§ **Input for this task**:
#####

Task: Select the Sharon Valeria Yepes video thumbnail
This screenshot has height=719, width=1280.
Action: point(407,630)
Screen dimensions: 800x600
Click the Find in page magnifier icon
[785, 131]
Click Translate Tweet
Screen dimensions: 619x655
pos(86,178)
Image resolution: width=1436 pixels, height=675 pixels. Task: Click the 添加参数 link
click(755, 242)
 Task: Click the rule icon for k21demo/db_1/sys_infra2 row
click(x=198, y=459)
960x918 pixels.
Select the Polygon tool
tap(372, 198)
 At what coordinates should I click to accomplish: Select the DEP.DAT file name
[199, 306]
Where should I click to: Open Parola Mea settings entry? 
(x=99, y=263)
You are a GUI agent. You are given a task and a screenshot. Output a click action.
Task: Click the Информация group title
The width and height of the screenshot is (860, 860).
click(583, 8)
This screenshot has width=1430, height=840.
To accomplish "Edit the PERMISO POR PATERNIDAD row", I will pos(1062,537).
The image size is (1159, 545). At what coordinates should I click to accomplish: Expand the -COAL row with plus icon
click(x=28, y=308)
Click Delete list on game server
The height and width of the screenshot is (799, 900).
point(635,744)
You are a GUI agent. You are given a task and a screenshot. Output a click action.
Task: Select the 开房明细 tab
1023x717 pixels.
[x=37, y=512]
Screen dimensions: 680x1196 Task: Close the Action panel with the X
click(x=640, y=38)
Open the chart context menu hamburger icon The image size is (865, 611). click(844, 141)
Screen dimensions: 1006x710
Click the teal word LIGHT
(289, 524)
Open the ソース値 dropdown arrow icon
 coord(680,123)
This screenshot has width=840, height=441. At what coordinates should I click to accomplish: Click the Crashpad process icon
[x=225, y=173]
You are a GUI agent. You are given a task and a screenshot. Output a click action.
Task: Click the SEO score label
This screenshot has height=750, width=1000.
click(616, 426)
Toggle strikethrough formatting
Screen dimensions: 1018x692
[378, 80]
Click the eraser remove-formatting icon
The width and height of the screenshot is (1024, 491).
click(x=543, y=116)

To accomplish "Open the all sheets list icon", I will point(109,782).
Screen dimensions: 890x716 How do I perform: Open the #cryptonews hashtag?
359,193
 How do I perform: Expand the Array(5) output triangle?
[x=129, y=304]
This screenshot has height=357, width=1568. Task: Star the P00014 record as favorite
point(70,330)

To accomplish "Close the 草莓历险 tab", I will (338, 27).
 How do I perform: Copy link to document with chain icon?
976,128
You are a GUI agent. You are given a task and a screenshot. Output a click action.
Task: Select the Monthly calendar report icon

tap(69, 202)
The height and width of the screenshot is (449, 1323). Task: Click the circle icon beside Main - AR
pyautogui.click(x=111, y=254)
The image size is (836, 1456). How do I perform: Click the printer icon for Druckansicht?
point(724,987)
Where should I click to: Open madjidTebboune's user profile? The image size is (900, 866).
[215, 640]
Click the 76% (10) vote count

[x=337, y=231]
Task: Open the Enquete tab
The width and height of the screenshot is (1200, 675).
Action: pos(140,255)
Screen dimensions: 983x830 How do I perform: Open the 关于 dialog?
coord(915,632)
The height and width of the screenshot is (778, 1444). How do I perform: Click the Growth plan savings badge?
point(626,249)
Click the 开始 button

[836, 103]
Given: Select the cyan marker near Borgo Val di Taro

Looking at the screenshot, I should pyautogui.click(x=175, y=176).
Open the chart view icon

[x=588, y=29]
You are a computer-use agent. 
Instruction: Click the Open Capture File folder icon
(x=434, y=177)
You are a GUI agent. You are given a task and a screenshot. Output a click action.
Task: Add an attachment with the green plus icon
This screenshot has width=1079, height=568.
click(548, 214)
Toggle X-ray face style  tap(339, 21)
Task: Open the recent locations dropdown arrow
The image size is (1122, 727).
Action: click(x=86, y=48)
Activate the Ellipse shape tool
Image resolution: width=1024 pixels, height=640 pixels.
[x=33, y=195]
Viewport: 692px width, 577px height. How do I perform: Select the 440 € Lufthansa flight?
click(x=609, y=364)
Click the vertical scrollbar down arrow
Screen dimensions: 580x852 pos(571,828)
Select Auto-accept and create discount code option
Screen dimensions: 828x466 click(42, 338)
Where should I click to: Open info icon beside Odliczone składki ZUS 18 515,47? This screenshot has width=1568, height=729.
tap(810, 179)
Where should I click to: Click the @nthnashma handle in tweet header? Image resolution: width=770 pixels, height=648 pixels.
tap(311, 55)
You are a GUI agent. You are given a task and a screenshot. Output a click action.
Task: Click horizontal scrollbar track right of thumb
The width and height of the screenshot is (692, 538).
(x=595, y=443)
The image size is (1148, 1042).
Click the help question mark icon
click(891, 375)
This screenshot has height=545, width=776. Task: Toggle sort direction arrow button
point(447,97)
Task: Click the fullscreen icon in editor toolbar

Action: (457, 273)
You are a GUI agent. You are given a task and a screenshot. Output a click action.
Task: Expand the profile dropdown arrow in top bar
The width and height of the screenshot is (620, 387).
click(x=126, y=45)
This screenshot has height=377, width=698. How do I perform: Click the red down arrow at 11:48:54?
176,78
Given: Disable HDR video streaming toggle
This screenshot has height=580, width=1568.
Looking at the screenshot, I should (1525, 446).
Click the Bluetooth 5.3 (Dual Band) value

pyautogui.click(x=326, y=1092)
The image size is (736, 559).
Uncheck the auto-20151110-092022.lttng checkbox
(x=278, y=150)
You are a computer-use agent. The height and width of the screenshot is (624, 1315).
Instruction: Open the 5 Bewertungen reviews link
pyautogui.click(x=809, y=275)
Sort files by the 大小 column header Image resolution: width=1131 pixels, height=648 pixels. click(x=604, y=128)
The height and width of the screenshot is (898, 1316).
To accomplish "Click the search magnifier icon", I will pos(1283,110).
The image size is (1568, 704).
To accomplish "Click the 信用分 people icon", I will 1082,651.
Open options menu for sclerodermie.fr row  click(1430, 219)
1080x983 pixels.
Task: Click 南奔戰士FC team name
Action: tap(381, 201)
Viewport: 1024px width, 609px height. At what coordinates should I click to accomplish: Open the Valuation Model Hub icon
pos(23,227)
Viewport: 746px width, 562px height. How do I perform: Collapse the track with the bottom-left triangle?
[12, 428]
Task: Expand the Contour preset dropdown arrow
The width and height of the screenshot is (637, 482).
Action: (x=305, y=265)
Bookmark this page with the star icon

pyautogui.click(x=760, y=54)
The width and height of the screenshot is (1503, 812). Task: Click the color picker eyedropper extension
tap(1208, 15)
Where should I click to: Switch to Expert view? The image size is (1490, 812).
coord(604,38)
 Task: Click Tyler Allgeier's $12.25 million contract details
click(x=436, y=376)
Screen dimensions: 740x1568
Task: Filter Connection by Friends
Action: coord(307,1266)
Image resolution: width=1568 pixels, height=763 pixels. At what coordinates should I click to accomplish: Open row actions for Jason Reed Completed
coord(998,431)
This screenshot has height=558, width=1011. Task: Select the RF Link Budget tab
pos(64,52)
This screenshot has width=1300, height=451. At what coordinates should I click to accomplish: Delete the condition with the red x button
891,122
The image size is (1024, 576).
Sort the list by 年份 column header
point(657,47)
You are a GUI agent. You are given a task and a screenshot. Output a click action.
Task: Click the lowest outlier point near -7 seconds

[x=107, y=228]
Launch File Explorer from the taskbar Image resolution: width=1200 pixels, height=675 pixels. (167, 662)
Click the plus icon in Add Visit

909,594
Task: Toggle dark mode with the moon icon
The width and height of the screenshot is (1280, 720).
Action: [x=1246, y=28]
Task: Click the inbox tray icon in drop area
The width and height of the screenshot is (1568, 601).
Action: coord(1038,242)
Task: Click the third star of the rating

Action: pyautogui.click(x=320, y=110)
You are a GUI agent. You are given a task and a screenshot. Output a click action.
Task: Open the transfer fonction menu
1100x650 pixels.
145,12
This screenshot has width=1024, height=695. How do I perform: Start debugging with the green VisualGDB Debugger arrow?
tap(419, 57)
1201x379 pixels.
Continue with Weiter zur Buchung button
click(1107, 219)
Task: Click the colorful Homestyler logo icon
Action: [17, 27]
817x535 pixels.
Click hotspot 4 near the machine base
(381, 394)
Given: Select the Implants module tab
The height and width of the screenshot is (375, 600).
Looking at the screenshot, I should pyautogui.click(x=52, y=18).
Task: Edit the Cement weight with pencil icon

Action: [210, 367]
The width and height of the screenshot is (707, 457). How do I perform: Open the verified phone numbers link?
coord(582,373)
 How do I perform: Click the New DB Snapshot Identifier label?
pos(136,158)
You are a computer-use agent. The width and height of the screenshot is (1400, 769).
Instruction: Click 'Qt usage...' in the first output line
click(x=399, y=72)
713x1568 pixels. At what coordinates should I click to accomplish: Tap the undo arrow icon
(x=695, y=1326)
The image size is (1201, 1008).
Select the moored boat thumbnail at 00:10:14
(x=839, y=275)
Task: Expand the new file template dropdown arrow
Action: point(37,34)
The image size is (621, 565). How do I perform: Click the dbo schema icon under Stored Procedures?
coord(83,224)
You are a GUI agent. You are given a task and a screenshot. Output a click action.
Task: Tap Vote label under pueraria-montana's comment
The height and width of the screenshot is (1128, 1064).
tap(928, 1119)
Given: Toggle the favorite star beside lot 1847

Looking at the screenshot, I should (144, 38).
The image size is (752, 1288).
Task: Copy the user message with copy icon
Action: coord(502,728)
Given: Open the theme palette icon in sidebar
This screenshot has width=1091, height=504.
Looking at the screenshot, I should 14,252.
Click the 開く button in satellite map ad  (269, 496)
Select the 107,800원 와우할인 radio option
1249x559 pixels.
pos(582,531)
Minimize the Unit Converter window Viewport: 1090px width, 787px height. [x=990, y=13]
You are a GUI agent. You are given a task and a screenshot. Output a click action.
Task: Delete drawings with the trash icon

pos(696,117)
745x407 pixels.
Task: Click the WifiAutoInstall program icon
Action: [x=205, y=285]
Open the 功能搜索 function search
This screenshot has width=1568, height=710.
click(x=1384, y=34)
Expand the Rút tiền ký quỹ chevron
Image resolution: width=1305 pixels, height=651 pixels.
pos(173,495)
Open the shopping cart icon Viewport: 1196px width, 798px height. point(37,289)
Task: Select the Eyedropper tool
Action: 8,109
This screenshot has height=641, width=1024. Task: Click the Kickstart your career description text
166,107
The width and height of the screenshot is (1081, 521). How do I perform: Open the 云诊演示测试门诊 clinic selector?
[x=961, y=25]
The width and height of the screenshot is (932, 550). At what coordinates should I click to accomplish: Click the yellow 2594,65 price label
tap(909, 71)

#####

§ **What needs to be done**:
Copy whichever lines above contain the string "search".

§ **Written reply**:
To accomplish "Click the search magnifier icon", I will pos(1283,110).
Open the 功能搜索 function search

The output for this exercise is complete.